Hans Jürgen Wenzels „Eröffnungsmusik“
Auf ganz andere Weise kraftvoll ist die sinnigerweise zu Beginn erklingende „Eröffnungsmusik“ von Hans Jürgen Wenzel, ein fast bestürzend dicht und solide gearbeitetes Stück von 1978, das aus den differenzierten Verflechtungen von Flöte, Violoncello und doppelt besetztem Schlagzeug nahezu orchestrale Klangwucht entfaltet und dann wieder in unmerklich bewegte Stille zurücksinkt. Peter Hirsch, ebenfalls dem Ensemble langjährig verbunden und mit dem Zimmermann-Projekt wieder präsent, leitet diesen ersten Konzertteil mit behutsamer Souveränität.

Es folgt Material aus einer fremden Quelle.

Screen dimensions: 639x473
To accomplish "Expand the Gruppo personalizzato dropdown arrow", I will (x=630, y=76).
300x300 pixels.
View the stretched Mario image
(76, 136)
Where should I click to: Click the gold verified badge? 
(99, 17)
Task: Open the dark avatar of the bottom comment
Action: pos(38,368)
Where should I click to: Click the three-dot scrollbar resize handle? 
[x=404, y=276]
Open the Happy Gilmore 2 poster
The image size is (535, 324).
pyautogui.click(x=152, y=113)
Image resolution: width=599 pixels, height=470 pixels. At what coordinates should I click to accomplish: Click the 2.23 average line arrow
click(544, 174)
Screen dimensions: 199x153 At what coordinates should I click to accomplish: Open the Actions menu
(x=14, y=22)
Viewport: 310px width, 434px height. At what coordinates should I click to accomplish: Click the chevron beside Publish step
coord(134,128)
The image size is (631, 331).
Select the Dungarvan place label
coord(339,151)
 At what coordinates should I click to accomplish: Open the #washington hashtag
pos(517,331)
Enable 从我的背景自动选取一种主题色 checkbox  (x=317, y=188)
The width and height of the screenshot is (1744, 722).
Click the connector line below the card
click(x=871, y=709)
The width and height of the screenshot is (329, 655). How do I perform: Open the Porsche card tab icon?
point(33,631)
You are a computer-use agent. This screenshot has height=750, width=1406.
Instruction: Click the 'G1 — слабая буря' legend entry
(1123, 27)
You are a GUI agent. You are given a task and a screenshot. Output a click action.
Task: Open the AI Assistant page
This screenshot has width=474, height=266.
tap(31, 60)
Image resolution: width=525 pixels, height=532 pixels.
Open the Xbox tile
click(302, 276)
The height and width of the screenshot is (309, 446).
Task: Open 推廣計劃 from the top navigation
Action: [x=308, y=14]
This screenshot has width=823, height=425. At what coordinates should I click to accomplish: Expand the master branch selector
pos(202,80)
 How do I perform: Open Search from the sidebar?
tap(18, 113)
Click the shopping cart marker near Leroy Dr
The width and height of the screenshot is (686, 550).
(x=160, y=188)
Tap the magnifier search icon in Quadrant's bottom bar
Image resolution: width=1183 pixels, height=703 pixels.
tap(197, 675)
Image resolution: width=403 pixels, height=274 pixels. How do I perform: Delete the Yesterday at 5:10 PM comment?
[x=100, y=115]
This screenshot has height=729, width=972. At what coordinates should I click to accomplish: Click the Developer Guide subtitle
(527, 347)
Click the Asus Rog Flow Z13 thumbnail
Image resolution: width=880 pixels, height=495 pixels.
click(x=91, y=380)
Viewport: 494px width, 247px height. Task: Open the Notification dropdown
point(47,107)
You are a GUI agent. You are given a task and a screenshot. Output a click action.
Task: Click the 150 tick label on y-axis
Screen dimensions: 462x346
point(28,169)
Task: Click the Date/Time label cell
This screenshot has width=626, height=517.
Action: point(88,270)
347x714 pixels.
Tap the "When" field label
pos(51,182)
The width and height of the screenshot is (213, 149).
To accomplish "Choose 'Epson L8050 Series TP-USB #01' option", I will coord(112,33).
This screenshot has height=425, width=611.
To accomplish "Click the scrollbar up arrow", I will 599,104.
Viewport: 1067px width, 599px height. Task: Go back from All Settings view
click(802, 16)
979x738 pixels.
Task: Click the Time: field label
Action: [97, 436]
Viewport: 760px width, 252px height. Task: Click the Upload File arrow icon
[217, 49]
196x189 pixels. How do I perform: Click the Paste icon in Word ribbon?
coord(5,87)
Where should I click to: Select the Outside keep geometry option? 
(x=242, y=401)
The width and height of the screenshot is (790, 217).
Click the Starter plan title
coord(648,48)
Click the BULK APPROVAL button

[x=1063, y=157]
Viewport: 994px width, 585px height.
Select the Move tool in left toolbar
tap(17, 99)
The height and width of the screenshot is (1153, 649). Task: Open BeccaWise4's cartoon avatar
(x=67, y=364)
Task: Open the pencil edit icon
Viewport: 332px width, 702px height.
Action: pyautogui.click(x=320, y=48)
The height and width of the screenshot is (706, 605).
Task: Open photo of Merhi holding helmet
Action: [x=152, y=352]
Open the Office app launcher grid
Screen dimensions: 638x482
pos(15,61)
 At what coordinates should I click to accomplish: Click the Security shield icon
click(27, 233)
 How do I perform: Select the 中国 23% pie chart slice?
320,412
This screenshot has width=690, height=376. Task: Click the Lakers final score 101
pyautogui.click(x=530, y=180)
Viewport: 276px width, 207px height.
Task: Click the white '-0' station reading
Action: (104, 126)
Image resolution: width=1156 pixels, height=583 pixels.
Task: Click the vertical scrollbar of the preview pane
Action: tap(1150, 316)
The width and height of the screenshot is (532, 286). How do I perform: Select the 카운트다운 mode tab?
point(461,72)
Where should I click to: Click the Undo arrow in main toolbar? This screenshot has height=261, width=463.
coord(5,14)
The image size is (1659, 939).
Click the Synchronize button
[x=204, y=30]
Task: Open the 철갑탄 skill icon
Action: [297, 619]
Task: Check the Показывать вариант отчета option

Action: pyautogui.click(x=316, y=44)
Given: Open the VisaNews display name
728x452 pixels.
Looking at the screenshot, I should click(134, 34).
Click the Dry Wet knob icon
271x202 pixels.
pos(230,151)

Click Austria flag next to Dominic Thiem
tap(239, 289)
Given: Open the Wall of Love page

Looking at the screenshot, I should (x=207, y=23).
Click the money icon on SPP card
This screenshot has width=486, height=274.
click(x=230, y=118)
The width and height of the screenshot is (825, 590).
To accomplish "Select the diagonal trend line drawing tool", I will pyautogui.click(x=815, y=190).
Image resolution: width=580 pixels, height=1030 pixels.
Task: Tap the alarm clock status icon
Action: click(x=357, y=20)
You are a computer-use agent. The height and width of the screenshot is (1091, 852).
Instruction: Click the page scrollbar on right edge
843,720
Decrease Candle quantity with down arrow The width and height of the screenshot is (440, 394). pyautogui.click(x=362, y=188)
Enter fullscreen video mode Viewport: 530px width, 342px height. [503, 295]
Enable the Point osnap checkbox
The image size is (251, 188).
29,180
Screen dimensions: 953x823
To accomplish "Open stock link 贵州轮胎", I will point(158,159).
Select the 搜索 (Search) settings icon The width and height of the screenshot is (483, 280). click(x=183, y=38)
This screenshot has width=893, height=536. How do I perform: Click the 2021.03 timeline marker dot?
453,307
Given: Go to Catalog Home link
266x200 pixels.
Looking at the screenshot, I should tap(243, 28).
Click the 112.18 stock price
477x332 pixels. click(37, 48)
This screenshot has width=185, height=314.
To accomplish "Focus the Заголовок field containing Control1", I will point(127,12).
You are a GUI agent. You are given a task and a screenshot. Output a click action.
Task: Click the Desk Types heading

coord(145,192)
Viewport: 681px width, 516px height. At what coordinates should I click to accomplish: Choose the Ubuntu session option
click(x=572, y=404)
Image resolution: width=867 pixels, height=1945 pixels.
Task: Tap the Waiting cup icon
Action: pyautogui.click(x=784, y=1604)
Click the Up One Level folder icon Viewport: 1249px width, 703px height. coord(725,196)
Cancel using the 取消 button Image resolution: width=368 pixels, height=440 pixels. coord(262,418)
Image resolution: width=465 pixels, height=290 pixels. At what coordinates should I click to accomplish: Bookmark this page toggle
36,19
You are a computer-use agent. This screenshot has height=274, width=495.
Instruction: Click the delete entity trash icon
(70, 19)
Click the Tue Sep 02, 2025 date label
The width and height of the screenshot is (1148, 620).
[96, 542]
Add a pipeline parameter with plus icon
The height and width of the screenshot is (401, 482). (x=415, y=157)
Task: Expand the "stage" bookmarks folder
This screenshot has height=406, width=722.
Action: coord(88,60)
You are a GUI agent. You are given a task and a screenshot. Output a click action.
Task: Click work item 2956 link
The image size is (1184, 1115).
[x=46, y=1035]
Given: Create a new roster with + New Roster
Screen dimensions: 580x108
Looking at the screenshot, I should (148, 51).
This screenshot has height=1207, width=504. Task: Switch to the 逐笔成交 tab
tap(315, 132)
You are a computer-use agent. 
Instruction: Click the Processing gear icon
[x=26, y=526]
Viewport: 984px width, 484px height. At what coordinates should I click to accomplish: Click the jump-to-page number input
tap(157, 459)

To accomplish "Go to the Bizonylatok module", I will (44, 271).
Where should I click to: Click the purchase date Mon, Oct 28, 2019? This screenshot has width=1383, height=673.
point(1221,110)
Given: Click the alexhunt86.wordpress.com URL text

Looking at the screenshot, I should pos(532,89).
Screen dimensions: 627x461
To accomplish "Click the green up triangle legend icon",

Stefan Beyers „saukalt und windig“
In die Gegenwart führen soll das Auftragswerk an den in Leipzig und Göteberg ausgebildeten, bereits mehrfach preisgekrönten Stefan Beyer, in dessen Werkliste viel japanisch Inspiriertes auftaucht. Doch „saukalt und windig“ – der Titel greift ein Grafitti auf einem DDR-Wachturm auf – bleibt als fraglos sensible Klangfarbenstudie zu sehr an einem gewissen „Vorwende-Tonfall“ haften, kann mit seinen brodelnden Bässen und schneidenden Diskant-Tönen, den schabenden Streicher- und röchelnden Bläsergeräuschen allenfalls als Abgesang auf vergangene – bessere? – Zeiten aufgefasst werden. Auf die soll ja bekanntlich nicht gewartet werden. Dieses Stück kann in 16 Minuten Dauer über gewisse Längen nicht hinwegtäuschen und bleibt nach nochmaligem geräuschvollem Rascheln einfach stehen – insofern vielleicht doch eine Momentaufnahme unserer Gegenwart.